Overall effectiveness as an NGO aside, “Invisible Children” is certainly effective at raising awareness about Joseph Kony. Just check out Twitter. Or Facebook. Or youtube. Or any one of the 17 e-mail forwards you’ve probably gotten.
The world feels like a nicer, more hopeful place when the internet explodes about a serious issue like Kony. At least much better than when the internet explodes ad naseum about, say, anything Kardashian related.
So yay, awareness of Joseph Kony! That’s something positive and I really hope it’s a jumping off point for a broader and deeper discussion of the myriad of issues surrounding Kony, the conflicts in and around Uganda, and what role the average Westerner can play to be a positive agent for change in that situation.
Because dear Lord do we need a jumping off point for a broader or deeper discussion of these issues. And we’re not getting all that we need in that department from a video by a charity that apparently thinks Uganda is in central Africa.
It’s a huge, complex, nigh intractable clusterfuck of a global issue. Obviously the problem isn’t going to be solved by a bunch of Americans watching a viral video, posting about it, putting up signs, and giving money to get rid of That One Guy Who Is The Problem any more than genocide in Darfur or famine in North Korea are going to be solved that way.
And I think that most of the people who are excited about Kony 2012 get that at least on some level. At least I hope so. I get the impression that there’s a lot of good intentions and “Well. Okay. Here’s something I can do.This is at least a place to start,” floating around.
The Pavlovian nature in which this went viral is the point where I start to feel less heartwarmed by the outpouring of support for Kony 2012. It’s certainly a compelling video but a 30 second fact check on Google is enough to give anyone a heads up that there’s more to this story than the video suggests.
In this day and age, we all readily acknowledge that the e-harmony picture might not exactly look like the real person, the ‘hot girl’ in the internet chat room could really be a 50 year dude living in his mom’s basement, and facebook pages are highlight reels, not real life. Surely then we should also all be able to acknowledge that a viral video might be not be telling the whole story.

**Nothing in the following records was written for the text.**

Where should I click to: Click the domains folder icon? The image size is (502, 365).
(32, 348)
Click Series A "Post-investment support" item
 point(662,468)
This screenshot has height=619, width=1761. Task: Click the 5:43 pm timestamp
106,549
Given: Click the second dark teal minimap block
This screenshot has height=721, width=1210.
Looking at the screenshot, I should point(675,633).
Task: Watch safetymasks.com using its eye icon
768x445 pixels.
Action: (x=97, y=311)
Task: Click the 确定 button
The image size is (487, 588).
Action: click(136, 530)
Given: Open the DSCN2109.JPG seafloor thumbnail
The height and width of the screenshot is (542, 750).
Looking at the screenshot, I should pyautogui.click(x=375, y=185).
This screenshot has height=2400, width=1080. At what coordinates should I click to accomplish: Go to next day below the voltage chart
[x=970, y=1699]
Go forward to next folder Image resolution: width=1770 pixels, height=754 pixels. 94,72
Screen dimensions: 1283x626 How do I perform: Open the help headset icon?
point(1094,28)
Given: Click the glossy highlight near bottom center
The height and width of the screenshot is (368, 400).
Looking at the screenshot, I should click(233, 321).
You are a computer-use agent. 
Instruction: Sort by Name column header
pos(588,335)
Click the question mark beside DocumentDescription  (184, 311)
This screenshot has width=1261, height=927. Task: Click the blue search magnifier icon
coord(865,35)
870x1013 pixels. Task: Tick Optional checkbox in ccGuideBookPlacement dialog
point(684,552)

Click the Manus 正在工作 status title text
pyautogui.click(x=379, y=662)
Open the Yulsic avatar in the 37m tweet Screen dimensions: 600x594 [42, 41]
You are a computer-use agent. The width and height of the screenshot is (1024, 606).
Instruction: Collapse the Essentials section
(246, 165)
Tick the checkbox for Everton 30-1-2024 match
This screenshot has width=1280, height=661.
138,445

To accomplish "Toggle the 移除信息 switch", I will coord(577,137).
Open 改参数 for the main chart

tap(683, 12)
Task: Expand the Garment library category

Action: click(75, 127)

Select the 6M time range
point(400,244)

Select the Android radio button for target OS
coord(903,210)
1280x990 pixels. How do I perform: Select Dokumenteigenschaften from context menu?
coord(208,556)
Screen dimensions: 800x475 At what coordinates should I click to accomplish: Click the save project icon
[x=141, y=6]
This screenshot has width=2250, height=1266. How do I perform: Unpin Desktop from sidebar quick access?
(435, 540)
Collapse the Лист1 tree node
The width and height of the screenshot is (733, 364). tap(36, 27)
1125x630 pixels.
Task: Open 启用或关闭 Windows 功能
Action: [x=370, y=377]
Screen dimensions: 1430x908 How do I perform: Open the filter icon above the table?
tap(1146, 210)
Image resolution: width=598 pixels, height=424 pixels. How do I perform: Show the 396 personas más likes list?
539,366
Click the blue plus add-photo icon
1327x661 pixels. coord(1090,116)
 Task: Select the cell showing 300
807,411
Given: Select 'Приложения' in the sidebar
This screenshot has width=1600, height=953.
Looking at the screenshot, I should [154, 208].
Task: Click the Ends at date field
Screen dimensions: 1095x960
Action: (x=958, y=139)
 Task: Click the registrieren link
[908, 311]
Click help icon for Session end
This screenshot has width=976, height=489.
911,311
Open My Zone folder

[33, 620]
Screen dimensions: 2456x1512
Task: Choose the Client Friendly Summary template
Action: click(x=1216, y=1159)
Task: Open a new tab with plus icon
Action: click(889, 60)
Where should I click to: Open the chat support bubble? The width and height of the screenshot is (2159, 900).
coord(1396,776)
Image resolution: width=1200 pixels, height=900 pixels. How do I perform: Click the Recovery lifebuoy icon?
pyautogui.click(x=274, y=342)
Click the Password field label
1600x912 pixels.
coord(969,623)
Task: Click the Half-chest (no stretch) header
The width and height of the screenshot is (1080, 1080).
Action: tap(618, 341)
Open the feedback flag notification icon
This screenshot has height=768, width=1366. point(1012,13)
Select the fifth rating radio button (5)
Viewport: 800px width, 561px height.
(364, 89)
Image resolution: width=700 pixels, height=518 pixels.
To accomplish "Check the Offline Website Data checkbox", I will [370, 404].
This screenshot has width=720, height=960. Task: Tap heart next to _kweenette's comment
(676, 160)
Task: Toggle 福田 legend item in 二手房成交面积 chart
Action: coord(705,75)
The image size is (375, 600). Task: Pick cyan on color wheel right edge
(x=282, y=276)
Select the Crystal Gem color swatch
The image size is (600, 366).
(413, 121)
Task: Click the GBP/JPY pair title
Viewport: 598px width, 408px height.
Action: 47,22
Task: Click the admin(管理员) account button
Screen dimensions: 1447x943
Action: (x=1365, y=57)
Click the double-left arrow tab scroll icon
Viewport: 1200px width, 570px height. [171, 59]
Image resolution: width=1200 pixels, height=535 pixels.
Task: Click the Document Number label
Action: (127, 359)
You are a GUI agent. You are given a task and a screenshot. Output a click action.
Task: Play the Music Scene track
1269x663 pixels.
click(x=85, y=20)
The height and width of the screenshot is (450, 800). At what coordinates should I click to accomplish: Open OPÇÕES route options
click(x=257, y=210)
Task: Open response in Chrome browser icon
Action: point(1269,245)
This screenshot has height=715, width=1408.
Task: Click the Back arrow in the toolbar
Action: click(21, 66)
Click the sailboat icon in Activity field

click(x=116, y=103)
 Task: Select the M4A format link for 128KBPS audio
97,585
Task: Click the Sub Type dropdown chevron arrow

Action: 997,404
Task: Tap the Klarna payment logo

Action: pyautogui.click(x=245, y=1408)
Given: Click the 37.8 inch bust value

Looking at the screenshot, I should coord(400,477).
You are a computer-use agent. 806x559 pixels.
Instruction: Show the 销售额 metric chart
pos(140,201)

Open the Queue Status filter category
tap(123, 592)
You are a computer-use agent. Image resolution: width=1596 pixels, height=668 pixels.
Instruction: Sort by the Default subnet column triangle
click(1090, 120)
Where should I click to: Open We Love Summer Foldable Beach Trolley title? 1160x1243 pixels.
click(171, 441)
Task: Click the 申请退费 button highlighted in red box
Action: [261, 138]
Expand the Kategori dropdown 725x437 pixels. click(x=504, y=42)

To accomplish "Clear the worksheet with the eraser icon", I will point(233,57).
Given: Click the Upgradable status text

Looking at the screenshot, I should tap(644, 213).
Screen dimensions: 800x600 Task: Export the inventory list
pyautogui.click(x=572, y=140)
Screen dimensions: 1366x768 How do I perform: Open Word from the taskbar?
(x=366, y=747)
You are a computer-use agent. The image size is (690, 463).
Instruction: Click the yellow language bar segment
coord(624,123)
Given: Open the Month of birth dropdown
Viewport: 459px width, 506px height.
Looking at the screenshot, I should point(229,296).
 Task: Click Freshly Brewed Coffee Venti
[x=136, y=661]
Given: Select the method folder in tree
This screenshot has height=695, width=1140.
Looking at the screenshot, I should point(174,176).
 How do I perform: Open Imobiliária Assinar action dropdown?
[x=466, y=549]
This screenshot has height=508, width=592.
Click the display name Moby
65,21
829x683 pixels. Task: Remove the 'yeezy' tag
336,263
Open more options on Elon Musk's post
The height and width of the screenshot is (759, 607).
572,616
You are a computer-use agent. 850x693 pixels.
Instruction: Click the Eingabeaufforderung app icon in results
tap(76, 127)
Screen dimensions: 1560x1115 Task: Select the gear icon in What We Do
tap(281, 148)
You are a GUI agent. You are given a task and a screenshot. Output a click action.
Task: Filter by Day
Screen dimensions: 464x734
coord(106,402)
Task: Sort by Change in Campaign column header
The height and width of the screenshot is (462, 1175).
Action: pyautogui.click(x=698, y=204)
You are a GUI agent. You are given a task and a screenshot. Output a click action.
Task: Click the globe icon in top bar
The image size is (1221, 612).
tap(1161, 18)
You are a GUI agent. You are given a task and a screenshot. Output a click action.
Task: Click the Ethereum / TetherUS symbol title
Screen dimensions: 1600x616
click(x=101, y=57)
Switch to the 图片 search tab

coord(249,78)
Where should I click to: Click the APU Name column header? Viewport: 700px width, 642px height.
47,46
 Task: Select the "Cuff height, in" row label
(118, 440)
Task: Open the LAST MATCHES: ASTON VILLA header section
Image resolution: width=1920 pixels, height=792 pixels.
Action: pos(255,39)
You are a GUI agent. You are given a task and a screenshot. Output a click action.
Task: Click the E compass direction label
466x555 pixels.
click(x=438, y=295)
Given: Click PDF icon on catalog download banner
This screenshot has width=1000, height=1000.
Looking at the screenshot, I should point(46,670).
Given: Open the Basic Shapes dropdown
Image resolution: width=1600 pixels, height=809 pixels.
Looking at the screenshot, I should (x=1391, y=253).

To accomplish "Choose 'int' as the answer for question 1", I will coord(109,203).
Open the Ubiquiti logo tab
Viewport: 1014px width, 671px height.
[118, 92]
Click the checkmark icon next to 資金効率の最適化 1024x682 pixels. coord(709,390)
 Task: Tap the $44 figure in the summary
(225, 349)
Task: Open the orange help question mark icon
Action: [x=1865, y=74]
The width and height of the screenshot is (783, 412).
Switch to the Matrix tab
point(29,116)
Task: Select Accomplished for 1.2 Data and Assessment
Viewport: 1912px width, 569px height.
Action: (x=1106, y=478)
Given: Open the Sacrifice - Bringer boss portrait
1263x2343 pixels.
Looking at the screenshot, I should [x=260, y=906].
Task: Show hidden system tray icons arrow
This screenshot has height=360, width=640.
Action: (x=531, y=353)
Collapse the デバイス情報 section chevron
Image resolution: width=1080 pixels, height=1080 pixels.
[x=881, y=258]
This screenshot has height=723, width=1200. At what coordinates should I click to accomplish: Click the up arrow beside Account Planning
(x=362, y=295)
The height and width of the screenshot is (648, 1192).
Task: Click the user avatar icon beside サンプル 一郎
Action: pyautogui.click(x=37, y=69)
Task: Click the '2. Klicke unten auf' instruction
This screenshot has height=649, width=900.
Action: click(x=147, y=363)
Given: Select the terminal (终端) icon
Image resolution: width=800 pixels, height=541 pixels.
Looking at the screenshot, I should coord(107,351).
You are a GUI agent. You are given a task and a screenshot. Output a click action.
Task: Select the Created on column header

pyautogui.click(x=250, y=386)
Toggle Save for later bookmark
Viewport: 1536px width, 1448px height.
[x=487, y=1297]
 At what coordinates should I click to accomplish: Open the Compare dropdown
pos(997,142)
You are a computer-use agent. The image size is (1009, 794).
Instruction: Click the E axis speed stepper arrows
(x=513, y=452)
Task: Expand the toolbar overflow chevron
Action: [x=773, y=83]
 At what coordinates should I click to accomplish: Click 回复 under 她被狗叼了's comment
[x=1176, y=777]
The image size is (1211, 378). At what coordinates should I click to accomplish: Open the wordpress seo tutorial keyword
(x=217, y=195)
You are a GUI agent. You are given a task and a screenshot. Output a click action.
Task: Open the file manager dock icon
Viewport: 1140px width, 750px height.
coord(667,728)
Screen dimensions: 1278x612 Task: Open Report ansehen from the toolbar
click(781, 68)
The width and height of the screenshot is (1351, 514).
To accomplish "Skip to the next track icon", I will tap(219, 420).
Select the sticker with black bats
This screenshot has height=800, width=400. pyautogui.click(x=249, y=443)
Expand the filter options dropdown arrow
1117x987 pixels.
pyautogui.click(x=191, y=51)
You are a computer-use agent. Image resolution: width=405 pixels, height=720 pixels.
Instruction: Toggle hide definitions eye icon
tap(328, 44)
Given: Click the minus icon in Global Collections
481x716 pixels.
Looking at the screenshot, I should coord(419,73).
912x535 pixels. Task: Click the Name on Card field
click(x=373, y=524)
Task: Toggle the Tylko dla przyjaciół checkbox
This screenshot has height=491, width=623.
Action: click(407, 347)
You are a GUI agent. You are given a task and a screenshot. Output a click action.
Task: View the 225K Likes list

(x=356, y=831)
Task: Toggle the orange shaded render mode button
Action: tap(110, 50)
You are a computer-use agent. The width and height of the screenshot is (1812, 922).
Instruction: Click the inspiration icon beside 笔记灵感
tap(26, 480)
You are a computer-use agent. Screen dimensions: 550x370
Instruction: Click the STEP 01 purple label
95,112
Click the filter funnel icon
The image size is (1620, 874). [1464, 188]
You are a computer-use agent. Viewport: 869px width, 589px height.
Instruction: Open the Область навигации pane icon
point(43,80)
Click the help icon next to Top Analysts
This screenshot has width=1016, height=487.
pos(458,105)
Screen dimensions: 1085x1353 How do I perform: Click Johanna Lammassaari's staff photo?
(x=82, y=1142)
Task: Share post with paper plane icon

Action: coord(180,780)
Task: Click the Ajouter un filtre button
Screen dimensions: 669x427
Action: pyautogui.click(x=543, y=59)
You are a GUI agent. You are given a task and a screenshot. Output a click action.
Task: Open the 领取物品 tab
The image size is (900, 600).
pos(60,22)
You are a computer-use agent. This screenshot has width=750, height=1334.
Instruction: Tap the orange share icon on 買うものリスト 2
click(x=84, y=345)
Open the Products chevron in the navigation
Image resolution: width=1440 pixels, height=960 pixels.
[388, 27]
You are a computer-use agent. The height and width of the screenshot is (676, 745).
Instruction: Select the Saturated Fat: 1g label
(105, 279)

Because is it really awareness raising at all if people see Hilary Duff and Zooey Deschanel tweet something, think “Dude, that guy sounds bad!” and then retweet without taking the time to consider that the in’s and out’s of the situation are probably more in depth than this guy is explaining to his five year old? Or if you see a video that upsets you and then ask all your facebook friends to give money to the guy that made the video even though you’re not 100% clear on who that guy is or what exactly he wants to do with your money?
I worry that it isn’t. For it to really be awareness raising there has to be more than a kneejerk repost.
And more awareness surrounding this issue is pretty important if we want to make informed, maximally effective contributions and efforts to help Kony’s victims.